The 1 AI Stock I'd Put in a Time Capsule and Open in 2036
By Maksym Misichenko · Nasdaq ·
By Maksym Misichenko · Nasdaq ·
What AI agents think about this news
The panel consensus is bearish on Absci (ABSI), citing high dilution risk due to repeated equity raises, uncertain timeline compression and success rates for AI-designed biologics, and potential regulatory hurdles.
Risk: High dilution risk due to repeated equity raises required to fund clinical development and potential regulatory hurdles.
Opportunity: Potential partnership expansion and market mispricing of nonlinear platform payoffs.
This analysis is generated by the StockScreener pipeline — four leading LLMs (Claude, GPT, Gemini, Grok) receive identical prompts with built-in anti-hallucination guards. Read methodology →
Absci uses generative AI to design protein drugs before they are tested in a lab.

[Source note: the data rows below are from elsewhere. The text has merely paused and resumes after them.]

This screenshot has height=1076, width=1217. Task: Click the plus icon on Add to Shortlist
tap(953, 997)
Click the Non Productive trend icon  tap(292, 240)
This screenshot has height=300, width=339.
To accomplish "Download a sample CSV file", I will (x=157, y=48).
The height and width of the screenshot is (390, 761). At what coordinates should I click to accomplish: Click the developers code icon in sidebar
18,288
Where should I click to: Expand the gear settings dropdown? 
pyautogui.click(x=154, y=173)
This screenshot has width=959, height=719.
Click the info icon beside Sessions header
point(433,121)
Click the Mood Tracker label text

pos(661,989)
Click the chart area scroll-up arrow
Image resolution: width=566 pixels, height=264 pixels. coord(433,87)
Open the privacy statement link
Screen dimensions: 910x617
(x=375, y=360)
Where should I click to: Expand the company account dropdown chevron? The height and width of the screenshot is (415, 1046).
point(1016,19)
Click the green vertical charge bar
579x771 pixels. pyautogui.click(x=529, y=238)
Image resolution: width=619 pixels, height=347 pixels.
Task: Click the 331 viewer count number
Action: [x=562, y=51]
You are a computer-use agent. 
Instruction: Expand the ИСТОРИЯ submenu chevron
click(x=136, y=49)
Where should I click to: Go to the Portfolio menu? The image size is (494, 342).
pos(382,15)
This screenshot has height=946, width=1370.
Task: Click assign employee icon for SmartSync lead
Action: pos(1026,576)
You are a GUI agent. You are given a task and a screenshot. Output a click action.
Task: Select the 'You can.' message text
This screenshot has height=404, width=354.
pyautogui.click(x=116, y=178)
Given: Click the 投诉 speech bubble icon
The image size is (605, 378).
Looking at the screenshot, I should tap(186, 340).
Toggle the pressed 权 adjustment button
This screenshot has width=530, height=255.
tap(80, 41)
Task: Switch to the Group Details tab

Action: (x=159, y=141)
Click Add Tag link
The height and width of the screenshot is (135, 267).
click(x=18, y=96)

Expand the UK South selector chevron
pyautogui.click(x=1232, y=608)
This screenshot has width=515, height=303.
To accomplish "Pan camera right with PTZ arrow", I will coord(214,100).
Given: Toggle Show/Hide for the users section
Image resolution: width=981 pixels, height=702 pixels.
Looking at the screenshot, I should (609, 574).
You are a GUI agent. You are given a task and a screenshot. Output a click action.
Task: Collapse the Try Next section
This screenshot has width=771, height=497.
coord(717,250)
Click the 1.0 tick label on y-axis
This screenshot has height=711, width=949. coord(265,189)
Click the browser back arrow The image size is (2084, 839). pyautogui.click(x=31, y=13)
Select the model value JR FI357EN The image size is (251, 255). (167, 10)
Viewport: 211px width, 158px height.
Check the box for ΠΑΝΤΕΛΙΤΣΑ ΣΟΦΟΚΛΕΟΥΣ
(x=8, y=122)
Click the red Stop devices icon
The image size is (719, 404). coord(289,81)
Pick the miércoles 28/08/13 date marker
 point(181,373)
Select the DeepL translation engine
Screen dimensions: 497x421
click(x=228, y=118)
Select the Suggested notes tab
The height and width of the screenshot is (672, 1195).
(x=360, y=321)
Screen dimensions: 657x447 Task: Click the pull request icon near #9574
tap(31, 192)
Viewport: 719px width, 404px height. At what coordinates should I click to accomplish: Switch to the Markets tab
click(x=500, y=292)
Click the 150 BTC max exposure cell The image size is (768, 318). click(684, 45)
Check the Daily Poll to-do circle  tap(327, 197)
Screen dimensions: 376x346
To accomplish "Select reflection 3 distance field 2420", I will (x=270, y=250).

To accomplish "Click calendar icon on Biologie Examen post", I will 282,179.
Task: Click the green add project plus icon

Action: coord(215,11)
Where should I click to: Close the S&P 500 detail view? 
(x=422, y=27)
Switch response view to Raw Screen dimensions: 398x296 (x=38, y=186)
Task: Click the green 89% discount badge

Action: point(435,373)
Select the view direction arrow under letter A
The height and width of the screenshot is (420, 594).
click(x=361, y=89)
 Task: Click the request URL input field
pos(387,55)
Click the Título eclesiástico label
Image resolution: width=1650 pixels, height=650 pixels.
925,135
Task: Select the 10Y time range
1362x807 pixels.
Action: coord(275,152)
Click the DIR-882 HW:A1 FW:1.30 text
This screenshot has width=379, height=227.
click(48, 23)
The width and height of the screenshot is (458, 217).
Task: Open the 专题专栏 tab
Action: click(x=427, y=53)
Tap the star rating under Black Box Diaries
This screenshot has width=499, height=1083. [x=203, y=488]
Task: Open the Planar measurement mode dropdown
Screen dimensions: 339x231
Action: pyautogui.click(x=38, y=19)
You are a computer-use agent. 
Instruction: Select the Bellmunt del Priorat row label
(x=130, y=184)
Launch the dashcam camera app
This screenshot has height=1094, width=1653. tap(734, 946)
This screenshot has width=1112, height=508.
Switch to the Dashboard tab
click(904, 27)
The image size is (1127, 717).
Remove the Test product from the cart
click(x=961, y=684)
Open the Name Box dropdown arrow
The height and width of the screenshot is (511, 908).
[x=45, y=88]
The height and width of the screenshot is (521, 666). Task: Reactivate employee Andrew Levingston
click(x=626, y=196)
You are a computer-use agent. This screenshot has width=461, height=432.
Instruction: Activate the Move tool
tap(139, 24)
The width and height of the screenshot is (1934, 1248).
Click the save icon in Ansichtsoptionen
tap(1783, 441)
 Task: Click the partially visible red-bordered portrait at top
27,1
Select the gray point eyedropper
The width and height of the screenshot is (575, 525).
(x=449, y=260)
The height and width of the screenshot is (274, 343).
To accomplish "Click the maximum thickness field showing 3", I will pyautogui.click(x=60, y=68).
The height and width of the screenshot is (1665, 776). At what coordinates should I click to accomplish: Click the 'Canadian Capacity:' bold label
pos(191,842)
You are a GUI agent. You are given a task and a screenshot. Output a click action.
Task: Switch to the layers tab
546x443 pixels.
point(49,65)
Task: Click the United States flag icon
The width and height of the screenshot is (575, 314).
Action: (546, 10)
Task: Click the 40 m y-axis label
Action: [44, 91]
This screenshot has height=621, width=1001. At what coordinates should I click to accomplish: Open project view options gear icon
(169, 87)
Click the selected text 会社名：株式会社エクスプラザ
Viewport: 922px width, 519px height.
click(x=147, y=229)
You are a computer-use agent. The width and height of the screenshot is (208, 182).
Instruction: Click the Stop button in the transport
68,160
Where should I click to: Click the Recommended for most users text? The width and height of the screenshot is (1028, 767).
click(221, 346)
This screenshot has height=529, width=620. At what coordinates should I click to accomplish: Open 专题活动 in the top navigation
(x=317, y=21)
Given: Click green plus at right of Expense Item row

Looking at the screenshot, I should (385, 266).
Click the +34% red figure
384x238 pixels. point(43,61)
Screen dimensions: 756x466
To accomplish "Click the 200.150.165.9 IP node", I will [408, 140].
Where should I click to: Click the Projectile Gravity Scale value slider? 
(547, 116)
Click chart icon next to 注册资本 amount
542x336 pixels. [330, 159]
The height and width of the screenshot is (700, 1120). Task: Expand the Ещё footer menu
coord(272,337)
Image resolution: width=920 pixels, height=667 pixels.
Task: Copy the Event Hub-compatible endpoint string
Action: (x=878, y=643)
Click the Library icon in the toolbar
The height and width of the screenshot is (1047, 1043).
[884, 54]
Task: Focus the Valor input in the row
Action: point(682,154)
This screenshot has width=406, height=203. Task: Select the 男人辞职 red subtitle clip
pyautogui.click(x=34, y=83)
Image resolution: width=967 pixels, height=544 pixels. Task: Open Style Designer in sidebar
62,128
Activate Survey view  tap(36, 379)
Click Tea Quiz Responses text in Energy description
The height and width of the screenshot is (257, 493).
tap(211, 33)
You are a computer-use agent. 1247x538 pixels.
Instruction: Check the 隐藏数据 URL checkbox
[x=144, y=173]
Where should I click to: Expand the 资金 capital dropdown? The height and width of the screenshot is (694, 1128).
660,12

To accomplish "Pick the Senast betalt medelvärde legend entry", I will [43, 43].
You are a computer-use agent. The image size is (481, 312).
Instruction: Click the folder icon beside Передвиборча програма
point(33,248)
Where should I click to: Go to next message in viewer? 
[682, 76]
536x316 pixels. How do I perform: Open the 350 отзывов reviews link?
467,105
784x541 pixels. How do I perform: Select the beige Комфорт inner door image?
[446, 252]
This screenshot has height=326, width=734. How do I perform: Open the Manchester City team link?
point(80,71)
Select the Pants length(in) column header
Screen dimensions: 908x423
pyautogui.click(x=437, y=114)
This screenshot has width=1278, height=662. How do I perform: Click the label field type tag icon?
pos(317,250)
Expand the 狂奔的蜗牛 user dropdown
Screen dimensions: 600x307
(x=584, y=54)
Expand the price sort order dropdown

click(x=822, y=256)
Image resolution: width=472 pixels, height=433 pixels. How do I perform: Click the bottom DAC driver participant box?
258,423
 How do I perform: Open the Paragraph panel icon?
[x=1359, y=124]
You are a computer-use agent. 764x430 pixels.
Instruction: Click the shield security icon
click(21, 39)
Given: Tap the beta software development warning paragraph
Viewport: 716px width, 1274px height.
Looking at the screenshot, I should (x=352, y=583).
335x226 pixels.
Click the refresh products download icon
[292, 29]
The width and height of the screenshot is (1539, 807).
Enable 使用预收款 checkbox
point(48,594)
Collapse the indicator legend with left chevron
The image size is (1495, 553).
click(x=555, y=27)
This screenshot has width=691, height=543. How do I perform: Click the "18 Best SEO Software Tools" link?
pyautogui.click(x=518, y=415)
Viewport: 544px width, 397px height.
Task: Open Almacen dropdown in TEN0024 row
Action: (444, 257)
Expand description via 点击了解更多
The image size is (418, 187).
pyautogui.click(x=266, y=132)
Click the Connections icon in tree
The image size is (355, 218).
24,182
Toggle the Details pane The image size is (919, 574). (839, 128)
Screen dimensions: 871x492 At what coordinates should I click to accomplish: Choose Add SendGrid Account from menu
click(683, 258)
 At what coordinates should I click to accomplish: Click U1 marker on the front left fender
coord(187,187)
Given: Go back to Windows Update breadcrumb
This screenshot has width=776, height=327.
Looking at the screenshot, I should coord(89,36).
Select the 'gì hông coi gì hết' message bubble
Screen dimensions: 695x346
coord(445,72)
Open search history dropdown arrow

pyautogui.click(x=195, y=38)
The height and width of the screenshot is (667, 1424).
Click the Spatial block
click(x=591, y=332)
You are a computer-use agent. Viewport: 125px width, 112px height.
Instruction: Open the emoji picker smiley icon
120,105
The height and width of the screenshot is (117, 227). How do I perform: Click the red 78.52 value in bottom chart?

Partnerships with Merck and Owkin validate Absci's hybrid AI-wet-lab drug platform.
Long-term upside with this ticker depends on clinical success, royalties, and AI platform scalability -- it is worth the risk.
If I had to pick one artificial intelligence (AI) stock to buy today, bury in a time capsule, and not peek at again until 2036, I wouldn't choose a chip designer or a model-maker. I wouldn't choose Nvidia, Nebius Group, or any other sexy, hot name right now. Those businesses are great, but they operate in a world where the technology frontier shifts every year and competition is relentless.
The one I'd pick is a company quietly trying to change how we discover medicines in the first place. That company is Absci Corp. (NASDAQ: ABSI).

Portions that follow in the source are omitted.